In [5]:
import pandas as pd
import requests
from bs4 import BeautifulSoup
import time
import os

input_path = r'C:\Users\Saman\Desktop\enamad.xlsx'
output_path = "seo_content_info.xlsx"
status_path = "progress_status.txt"

df = pd.read_excel(input_path)
#df = df.head(10)

# Index to figure out from witch row we should start
start_index = 0
if os.path.exists(status_path):
    with open(status_path, 'r') as f:
        saved_index = f.read()
        if saved_index.isdigit():
            start_index = int(saved_index)

#build dataframe for columns
if not os.path.exists(output_path):
    output_df = pd.DataFrame(columns=[
        "Company", "URL", "Status", "Resp1_Time", "Resp2_Time", "Avg_Response_Time",
        "Title", "H1", "H2_Tags", "Meta_Description", "Social_Links", "Strong Tags", "Structured_Data"
    ])
    output_df.to_excel(output_path, index=False)

for index, row in df.iloc[start_index:].iterrows():
    try:
        company = row['Company']
        domain = str(row['Domain']).strip()
        url = "https://" + domain if not domain.startswith("http") else domain

        response_times = []
        status = None
        response = None

        for _ in range(2):
            try:
                start = time.time()
                response = requests.get(url, timeout=10, headers={"User-Agent": "Mozilla/5.0"})
                end = time.time()
                duration = round(end - start, 3)
                response_times.append(duration)
                status = response.status_code
            except:
                response_times.append(None)

        resp1 = response_times[0] if len(response_times) > 0 else None
        resp2 = response_times[1] if len(response_times) > 1 else None
        sta = status if status else None
        valid_times = [t for t in response_times if t is not None]
        avg_time = round(sum(valid_times) / len(valid_times), 3) if valid_times else None

        title_tag = h1 = meta_description = structured_data = "NOT FOUND"
        email = phone = social_links = h2_tags = "NOT FOUND"

        if response and response.status_code == 200:
            soup = BeautifulSoup(response.text, 'html.parser')

            title_tag = soup.title.string.strip() if soup.title and soup.title.string else "NOT FOUND"
            h1_tag = soup.find("h1")
            h1 = h1_tag.text.strip() if h1_tag else "NOT FOUND"

            h2s = [h2.get_text(strip=True) for h2 in soup.find_all('h2') if h2.get_text(strip=True)]
            h2_tags = ' | '.join(h2s[:5]) if h2s else "NOT FOUND"

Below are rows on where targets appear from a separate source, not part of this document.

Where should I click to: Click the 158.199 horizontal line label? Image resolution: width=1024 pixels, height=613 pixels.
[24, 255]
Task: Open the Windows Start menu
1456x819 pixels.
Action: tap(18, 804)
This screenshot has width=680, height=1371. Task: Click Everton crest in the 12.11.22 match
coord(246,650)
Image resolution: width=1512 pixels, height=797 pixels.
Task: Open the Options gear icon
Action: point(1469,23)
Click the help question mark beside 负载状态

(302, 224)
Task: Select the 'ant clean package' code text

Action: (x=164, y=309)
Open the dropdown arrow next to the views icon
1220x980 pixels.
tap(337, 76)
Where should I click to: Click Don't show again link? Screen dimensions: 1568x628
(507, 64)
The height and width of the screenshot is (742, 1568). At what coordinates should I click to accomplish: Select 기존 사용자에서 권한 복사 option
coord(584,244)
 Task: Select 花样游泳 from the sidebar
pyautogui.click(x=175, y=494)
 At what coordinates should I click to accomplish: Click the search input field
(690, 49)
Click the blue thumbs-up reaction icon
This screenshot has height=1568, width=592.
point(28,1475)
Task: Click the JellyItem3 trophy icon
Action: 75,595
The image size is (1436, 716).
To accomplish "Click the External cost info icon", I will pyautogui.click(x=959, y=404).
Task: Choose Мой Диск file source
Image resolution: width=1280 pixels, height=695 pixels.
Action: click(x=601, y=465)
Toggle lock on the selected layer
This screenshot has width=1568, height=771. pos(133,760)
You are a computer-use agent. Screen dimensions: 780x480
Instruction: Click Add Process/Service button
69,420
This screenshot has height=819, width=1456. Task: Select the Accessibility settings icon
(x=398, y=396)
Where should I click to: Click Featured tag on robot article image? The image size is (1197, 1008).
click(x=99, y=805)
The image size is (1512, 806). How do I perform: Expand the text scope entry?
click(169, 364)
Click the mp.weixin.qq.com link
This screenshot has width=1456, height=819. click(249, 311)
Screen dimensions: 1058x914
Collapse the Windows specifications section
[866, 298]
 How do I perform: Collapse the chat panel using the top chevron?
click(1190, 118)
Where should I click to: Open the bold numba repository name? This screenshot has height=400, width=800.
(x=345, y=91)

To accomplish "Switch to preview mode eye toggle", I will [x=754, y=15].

            desc_tag = soup.find("meta", attrs={"name": "description"})
            meta_description = desc_tag['content'] if desc_tag and 'content' in desc_tag.attrs else "NOT FOUND"

            socials = [a['href'] for a in soup.find_all('a', href=True)
                       if any(s in a['href'] for s in ['instagram.com', 'linkedin.com', 'facebook.com', 'twitter.com','telegram.com','aparat.ir'])]
            social_links = ', '.join(socials) if socials else "NOT FOUND"

            strong = [s.get_text(strip=True) for s in soup.find_all('strong') if s.get_text(strip=True)]
            strong_tags = '|'.join(strong[:5]) if strong else "NOT FOUND"

            schema_tag = soup.find("script", type="application/ld+json")
            structured_data = schema_tag.text.strip() if schema_tag else "NOT FOUND"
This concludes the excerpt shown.